One trader with whom I worked, Al, discovered how hypnotic work is internalized as part of a working repertoire. He had learned a new entry technique after attending a trading seminar. The entry worked well in backtesting, as long as it was accompanied by strict money management. The basic concept required the trader to identify short-term, low-volume pullbacks within markets trending upward on rising volatility. These became entry points to get on board a high-momentum market. (The risk, of course, was that of a reversal in a particularly high-volatility market; hence the need for careful stops.) Psychologically, Al found the pattern difficult to trade, as it require
d entering a market that had already moved nicely higher. He felt more comfortable trying to buy low and sell high, which required a bottom-picking clairvoyance that he, like most traders, lacked.

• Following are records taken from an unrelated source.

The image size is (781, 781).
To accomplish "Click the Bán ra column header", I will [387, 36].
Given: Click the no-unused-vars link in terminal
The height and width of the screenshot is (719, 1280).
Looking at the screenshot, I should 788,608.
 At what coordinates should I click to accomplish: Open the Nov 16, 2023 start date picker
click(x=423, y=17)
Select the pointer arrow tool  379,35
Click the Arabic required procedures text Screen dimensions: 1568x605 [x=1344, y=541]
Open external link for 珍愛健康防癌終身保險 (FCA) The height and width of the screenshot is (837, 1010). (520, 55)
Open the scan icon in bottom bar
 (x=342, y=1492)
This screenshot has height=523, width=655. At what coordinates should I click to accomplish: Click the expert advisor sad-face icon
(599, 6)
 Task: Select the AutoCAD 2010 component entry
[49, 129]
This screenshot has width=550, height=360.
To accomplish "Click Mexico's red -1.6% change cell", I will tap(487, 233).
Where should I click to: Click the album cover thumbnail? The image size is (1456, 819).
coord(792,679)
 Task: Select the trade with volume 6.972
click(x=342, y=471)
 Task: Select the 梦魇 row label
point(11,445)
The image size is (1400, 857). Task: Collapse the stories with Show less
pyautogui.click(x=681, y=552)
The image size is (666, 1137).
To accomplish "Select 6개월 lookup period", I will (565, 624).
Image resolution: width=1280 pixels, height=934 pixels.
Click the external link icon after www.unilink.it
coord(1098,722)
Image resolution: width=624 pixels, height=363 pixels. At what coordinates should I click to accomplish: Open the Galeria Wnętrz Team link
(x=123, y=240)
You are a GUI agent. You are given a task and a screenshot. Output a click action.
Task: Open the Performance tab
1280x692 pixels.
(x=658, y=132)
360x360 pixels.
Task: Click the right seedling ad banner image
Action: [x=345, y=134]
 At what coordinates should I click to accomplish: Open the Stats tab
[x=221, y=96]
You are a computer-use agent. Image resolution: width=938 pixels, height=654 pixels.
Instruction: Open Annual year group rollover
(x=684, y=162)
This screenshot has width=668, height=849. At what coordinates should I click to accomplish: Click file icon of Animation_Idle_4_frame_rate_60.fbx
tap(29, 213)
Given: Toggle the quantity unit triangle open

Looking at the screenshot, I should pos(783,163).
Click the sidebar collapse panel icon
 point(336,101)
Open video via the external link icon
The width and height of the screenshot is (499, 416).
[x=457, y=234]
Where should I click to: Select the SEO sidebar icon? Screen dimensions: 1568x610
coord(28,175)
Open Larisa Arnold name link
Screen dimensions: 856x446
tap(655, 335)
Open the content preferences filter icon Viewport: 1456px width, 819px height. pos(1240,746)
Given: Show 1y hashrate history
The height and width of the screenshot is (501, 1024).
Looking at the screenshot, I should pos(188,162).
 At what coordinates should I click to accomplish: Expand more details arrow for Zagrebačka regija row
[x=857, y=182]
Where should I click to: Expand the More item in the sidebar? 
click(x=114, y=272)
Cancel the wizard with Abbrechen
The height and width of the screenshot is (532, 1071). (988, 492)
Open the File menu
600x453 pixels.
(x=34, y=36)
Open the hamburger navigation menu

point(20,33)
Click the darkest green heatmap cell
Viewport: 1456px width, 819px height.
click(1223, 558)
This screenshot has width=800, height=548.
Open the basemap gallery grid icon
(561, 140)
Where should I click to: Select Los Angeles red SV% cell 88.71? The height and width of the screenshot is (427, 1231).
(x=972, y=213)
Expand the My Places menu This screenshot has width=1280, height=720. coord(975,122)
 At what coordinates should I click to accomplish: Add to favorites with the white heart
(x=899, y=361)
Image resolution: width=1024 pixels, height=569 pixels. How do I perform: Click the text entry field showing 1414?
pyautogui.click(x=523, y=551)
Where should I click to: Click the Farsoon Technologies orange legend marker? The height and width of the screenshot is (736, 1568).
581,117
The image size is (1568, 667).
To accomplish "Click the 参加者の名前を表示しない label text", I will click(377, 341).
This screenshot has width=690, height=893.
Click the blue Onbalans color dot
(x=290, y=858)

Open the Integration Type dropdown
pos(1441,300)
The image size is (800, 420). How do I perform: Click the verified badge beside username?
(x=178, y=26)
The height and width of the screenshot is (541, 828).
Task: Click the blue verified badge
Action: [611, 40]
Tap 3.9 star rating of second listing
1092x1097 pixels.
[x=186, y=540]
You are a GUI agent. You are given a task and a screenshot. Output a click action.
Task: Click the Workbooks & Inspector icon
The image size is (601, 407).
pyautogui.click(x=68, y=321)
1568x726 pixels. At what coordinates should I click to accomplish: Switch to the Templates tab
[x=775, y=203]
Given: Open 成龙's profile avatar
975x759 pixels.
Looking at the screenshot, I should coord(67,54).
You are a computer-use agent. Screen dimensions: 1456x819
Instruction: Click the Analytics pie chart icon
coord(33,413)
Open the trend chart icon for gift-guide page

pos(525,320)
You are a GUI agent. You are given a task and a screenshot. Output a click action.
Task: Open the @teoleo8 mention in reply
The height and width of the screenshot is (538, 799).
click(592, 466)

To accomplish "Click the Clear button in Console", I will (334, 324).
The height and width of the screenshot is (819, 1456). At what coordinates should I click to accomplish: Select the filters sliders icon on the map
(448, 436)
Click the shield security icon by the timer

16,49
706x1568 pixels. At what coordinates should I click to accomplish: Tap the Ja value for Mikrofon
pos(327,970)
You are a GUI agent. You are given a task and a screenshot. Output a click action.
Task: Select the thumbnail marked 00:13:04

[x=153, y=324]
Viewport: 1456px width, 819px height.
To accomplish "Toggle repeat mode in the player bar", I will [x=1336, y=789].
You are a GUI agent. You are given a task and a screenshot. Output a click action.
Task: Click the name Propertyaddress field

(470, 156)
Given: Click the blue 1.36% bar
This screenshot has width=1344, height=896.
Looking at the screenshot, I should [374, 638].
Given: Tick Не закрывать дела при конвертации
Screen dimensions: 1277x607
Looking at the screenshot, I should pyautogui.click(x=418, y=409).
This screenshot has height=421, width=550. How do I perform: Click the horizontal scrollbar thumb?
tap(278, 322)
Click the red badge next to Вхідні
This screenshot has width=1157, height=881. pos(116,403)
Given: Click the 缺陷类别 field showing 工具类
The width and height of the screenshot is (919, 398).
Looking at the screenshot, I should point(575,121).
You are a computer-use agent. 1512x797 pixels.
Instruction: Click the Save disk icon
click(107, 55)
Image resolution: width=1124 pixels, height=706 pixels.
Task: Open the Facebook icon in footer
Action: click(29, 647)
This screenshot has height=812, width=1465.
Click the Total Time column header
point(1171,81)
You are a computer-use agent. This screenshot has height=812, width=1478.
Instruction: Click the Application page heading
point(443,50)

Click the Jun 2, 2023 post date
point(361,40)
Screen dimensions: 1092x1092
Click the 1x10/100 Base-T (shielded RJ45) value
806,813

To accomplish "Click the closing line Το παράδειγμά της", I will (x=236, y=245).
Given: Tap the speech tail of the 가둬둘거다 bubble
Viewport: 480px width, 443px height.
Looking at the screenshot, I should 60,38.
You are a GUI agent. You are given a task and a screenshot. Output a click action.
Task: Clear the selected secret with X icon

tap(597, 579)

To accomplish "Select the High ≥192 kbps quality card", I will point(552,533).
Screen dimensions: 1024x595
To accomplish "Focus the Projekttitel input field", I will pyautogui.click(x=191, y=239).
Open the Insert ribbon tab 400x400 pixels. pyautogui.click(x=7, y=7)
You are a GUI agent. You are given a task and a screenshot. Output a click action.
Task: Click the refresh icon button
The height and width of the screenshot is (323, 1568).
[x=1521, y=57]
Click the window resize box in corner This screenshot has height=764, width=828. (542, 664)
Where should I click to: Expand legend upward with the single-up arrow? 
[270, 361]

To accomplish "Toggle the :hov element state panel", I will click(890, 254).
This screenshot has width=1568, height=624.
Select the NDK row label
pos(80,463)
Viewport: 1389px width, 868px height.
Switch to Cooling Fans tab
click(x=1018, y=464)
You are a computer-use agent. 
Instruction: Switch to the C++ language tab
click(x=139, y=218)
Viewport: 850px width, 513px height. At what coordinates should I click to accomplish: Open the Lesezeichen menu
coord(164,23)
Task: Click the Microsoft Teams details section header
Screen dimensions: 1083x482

We adopted the magnet hands exercise to the trading pattern, having Al breathe deeply and slowly with his eyes closed. He moved his hands closer and closer together, as if pulled together by magnets, all the while imagining the pattern he was to be trading. When his hands came together and his fingers touched, I suggested, he would feel calm and confident in placing his trade per the system rules. After a few trials, using historical charts as his guide, Al became quite good at visualizing the pattern and entering a relaxed, focus state as he held his hands in front of him and moved them together.
His breakthrough came just several days later. Al was sitting in front of the monitor when a stock he had been watching paused after a morning spurt upward. The low-volume pause, coming early in the day after an opening gap upward, had the potential to trigger his system. Without even thinking, Al watched the stock carefully, while holding his fingertips together, as if in a praying position. This was the self-suggestion he had been rehearsing, now manifesting itself in real time. According to Al, he felt unusually clearheaded in placing his trade—almost emotionless. He had learned to create his own shift, anchoring the trading pattern to a new physical, emotional, and cognitive state.
Had observers been in the trading room with Al, they would have noticed the same kind of marker that therapists observe in their sessions: a change in breathing, in physical movement, and in emotional tone, signifying a transition to a focused and calm state. Moreover, the observers would probably notice that such shifts preceded Al's best trades, whereas those trades placed under greater physical and emotional agitation showed poorer results. Once Al could activate his own Internal Observer and control his state shifts during the trading day, he truly was trading from the couch.